I spent years watching capable people freeze.
In the classroom
I spent a decade teaching, and that’s where I found the source. I watched students who could ace any quiz freeze the moment a task had no instructions. They’d mastered compliance and lost their curiosity somewhere along the way, and that wasn’t their fault. We built a system that rewards following the rubric and almost never asks a student what to do when there’s no rubric at all. The students weren’t broken. The design was.
In the hiring chair
I also spent years hiring, managing, and promoting people, and the classroom finally explained what I’d been seeing at work for a long time. I stopped trusting the GPA at the top of a résumé, because it told me almost nothing about the one thing I needed most: how a person thinks when nobody’s telling them what to do. Brilliant new hires would execute a task flawlessly, then appear in my doorway waiting to be told the next one. They were capable. They weren’t lazy. They’d simply never once been asked to decide.
That’s the gap that costs an organization real money, in bad calls made under pressure, in talented people who never get promoted because they execute perfectly and never initiate. Every employer I talk to describes the same new hire in the same words: they wait for a certainty that’s never coming.
In the community
As the current mayor of a community of 45,000, I sit in the chair where the hard calls land. The decisions that reach my desk rarely come with a clear answer, and the stakes are real, budgets, services, and families counting on the outcome. Governing under that kind of uncertainty has shown me how much these capacities are worth, and how rarely anyone is taught to carry the weight of a decision when the path isn’t marked. This isn’t a school problem that ends at graduation. It’s the work of adult life, in nearly every field that matters.
This isn’t your imagination.
Every teacher I talk to describes the same room. The research now confirms what you already feel in it every day.
Researchers who study focus found the average time a person holds attention on a screen has fallen to about 47 seconds, down from roughly two and a half minutes twenty years ago.1 Students arrive wired to swipe and switch, not to sit with a hard problem.
On the nation’s report card, only about three in ten students read at a proficient level, and reasoning scores keep sliding.2 The muscle for working through something difficult is going unpracticed.
New research links heavy reliance on AI tools to weaker critical thinking and analytical reasoning.3 The one capacity that can’t be automated, judgment, is the one fading fastest.
So I designed the curriculum
From every position I’ve held, I kept watching the same thing happen: capable people freezing at the one moment that matters most, when the path forward is anything but obvious. We’ve always been good at teaching students the answers, but no one was teaching the harder skill beneath them, the discernment to see what matters and the judgment to act on it. I went looking for tools that did, and when I couldn’t find any, I designed them myself. PATIENCE is a curriculum of 89 simulations, and growing, built on the research about how students actually learn. In each one, students live a real decision for days, fall for the traps that fool the rest of us, and learn to think their way through while it’s still safe to be wrong.
The whole curriculum rests on one idea: engaged students are students who learn.
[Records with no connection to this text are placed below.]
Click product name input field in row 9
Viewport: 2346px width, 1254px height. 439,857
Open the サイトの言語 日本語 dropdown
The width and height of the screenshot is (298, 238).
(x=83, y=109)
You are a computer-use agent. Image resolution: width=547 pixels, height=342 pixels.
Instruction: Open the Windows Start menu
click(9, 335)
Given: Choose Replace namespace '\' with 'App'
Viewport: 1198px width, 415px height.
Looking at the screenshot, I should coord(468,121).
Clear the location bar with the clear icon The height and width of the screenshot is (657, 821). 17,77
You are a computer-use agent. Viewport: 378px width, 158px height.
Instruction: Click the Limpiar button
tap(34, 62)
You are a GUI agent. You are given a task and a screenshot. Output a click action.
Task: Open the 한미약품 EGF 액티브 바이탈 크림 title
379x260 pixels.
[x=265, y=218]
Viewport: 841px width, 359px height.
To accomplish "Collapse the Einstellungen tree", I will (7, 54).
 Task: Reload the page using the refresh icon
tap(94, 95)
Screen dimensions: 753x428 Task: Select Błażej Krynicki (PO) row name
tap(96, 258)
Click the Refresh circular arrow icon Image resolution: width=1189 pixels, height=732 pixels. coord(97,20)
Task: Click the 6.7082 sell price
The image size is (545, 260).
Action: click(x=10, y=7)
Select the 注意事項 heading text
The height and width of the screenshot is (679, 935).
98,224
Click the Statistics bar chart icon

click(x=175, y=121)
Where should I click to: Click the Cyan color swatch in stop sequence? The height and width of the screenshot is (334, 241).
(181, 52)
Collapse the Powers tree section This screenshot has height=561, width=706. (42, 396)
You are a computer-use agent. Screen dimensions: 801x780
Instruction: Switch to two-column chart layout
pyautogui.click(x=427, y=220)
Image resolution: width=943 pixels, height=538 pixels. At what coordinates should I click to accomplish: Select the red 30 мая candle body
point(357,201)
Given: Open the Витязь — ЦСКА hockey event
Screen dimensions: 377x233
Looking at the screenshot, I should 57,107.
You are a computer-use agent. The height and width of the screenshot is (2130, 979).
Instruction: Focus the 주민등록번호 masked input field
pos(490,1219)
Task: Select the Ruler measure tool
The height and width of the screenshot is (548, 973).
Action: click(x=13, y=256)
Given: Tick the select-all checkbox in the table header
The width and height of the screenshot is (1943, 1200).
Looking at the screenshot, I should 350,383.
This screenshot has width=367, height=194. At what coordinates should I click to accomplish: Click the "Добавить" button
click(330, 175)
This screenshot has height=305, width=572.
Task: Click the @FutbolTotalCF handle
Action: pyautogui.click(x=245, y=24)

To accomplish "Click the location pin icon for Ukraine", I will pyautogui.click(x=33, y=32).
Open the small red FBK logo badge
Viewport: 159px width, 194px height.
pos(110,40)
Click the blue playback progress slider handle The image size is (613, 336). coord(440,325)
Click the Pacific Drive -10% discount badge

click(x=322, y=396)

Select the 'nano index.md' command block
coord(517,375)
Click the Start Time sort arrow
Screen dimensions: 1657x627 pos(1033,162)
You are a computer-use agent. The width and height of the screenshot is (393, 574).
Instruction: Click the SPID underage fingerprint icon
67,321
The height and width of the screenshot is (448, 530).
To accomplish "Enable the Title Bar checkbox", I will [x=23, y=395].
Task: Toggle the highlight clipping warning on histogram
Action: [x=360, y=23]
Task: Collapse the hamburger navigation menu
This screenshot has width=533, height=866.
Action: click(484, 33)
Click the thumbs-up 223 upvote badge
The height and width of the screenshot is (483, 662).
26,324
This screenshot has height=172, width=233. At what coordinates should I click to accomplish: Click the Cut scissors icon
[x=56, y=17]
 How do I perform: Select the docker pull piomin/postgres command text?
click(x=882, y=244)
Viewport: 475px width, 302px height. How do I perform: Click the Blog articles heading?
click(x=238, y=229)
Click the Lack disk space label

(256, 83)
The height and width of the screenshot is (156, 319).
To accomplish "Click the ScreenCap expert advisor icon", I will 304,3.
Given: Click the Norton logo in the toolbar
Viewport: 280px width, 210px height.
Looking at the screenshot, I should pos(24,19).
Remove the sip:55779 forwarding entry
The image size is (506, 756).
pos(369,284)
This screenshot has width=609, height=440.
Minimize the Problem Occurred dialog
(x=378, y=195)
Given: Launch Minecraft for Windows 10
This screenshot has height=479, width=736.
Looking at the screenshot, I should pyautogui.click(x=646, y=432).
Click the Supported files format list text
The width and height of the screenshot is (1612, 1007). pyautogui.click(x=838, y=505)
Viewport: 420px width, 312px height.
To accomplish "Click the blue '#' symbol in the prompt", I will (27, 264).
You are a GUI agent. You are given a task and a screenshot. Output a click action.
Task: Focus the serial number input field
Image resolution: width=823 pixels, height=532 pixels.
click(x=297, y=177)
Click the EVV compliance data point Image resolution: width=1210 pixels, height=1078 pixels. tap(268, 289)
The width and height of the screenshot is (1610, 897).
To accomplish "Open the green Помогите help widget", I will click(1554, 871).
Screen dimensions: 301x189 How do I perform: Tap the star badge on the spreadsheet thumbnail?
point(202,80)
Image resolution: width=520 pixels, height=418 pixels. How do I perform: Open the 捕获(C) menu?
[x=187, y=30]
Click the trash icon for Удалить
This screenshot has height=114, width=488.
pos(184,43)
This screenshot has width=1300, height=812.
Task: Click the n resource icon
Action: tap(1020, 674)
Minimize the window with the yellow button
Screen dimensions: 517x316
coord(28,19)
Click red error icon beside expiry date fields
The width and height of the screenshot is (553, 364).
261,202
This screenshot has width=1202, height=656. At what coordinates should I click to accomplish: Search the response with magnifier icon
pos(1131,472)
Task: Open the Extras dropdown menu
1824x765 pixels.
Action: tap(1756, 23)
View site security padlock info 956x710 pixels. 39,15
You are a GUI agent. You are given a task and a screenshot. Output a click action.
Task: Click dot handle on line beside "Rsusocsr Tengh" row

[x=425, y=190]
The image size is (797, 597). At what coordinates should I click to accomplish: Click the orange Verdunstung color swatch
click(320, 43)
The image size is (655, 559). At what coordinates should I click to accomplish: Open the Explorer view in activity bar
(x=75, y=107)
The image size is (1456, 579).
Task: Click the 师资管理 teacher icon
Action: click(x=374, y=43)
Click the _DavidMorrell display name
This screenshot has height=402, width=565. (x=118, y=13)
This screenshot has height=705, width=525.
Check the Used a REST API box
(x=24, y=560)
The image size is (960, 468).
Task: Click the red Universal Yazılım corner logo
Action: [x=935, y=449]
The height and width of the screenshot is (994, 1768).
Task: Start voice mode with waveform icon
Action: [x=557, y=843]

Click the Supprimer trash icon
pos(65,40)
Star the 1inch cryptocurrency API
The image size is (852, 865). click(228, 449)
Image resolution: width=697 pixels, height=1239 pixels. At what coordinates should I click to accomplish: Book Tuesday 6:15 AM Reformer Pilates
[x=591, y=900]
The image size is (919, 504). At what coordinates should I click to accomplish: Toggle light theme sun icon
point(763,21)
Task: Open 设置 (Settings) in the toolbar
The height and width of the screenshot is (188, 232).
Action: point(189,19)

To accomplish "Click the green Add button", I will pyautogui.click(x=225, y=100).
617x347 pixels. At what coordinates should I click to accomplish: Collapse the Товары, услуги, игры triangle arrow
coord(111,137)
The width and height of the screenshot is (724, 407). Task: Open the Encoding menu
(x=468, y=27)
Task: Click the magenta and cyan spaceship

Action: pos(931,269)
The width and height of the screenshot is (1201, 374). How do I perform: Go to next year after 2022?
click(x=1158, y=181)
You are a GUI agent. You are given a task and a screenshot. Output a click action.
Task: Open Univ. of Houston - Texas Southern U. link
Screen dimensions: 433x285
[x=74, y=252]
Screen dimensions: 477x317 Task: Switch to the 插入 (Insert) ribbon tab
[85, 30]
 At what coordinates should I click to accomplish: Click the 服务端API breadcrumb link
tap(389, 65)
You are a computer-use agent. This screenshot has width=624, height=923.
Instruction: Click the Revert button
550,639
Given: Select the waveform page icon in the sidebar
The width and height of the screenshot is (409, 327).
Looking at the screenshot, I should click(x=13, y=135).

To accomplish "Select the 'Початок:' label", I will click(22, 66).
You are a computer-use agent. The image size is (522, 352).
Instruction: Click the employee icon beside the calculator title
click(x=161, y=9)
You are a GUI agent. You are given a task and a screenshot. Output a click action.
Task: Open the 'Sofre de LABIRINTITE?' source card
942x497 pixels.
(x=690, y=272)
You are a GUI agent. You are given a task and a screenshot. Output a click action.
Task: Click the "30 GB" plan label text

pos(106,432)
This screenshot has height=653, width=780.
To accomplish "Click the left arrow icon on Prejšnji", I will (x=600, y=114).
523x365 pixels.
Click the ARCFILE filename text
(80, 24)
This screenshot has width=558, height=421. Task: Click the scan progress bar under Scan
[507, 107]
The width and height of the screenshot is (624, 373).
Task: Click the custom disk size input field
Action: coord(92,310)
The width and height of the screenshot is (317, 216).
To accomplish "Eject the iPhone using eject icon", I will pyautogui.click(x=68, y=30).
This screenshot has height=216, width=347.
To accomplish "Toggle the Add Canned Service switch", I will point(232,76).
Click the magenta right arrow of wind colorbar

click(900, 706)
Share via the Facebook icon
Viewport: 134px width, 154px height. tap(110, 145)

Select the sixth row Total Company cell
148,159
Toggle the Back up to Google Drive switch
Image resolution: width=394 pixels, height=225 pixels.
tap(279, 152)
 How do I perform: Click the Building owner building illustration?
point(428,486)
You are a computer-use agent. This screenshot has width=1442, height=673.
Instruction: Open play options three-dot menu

A simulation doesn’t ask for attention, it earns it. A student steps into a real role with real stakes, and for the first time in a long while the screen isn’t the most interesting thing in the room. There’s no rubric to follow, so they have to weigh what they know, make the call, and own the result. The decision is theirs, which means there’s nothing to hand off to a chatbot. That’s how critical thinking comes back. Not from a lecture about it, but from a student making real decisions under pressure, again and again, until the thinking is their own.
PATIENCE isn’t one more program to bolt onto what you already teach. It’s a lens that changes how you teach it. I designed it for the teachers who already see this every day, and for the students walking into a world that has never needed this kind of thinking more.